The alternative is to use a “classic” confinement, giving the snap full access to the system (as it is for deb/rpm packages).
It mostly depends on the use case, so I’d like feedback on this as well.
Most languages are indeed available as “classic” unconfined snaps.
Another note is that (adding the qt dependencies) the classic snap would be larger, since it would not depend on a qt “library” snap.
@LyzardKing thanks for these notes. I guess the reason for confined or not depends on the target users of this snap. The snap is a great way to get a pretty complete and up-to-date installation running in seconds. apt/dnf also get you a version in seconds, but old on most Linux distros.
Packs containing foreign code typically won’t work, for start because make
is not available
Install "rserve_client-1.2.0.zip" (31,760 bytes) Y/n?
ERROR: source_sink `path(make)' does not exist
Confined should be attractive for some people as well though, as is small. We’ll see …
That’s why it might be better to build it as a classic snap.
We can add make to the snap, but that would be limited. Any other dependency would be missing.
If the snap was built without confinement it might be easier to support foreign code.
I’m not sure. It might even be possible to make both via channels (https://snapcraft.io/docs/channels)
Or to focus on one approach. although I’m not sure which is better.
Seems we could use tracks? Anyway, let us first see how people react.
Hi @LyzardKing, I did some more checks for releasing 8.1.29 as snap. Added tcmalloc, which works fine.
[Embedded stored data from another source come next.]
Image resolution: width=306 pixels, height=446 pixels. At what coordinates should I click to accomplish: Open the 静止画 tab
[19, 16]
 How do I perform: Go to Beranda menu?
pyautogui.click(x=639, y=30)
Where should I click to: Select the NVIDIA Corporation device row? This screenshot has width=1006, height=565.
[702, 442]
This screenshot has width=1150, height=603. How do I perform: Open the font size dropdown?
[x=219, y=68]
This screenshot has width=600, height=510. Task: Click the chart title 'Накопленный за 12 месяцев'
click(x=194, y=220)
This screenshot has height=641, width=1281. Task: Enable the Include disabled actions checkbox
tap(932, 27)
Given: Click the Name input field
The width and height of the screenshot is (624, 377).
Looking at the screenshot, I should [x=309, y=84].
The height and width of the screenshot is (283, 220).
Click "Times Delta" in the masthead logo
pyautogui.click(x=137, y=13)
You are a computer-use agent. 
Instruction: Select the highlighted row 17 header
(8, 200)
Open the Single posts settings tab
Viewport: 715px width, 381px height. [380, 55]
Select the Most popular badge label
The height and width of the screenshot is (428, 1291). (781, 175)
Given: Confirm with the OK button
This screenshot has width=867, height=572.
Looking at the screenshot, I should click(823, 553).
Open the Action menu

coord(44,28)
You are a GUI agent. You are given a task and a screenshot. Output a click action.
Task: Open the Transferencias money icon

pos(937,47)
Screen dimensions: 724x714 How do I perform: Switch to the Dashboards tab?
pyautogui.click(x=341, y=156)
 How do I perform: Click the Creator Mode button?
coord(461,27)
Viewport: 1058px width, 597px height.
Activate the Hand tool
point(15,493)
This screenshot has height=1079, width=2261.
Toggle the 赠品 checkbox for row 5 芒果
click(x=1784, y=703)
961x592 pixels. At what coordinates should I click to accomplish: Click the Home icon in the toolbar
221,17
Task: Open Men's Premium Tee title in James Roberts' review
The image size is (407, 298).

Also added missing jquery from libjs-jquery
. Am I right to see this popup as
/snap/swi-prolog/current/usr/share/javascript/jquery/jquery.min.js
rather than
/usr/share/javascript/jquery/jquery.min.js
edit
Seems the snap wants jquery in /snap/kde-frameworks-5-core18-sdk/current/usr/share/javascript/jquery
, but this directory does not exist.
edit 2
So the build finds it in the -sdk/
which is not there in the deployment. Added a hack to the CMake script to compensate. Uploaded 8.1.29 to snap.
Hi!
The jquery.min.js should be in:
/snap/kde-frameworks-5-core18/current/usr/share/javascript/jquery/jquery.min.js
If it’s possible it should be set at runtime…
This is why the snap looks at the -sdk directory, because that’s what is used at build time…
It might be possible to add the non -sdk at build time, so it can pick the right folders…
I’ll try…
Yes, that is what I eventually figured out. CMake now finds it in the sdk and adjusts the directory by dropping -sdk
from the path. The snap pattern is quite unique, so it is pretty unlikely this will break anything. Its a hack, but its not the only one dealing with portability and there are dirtier ones
Most seems ok. Three issues remain which gives a rather poor first time experience (and that is quite likely what snaps are for).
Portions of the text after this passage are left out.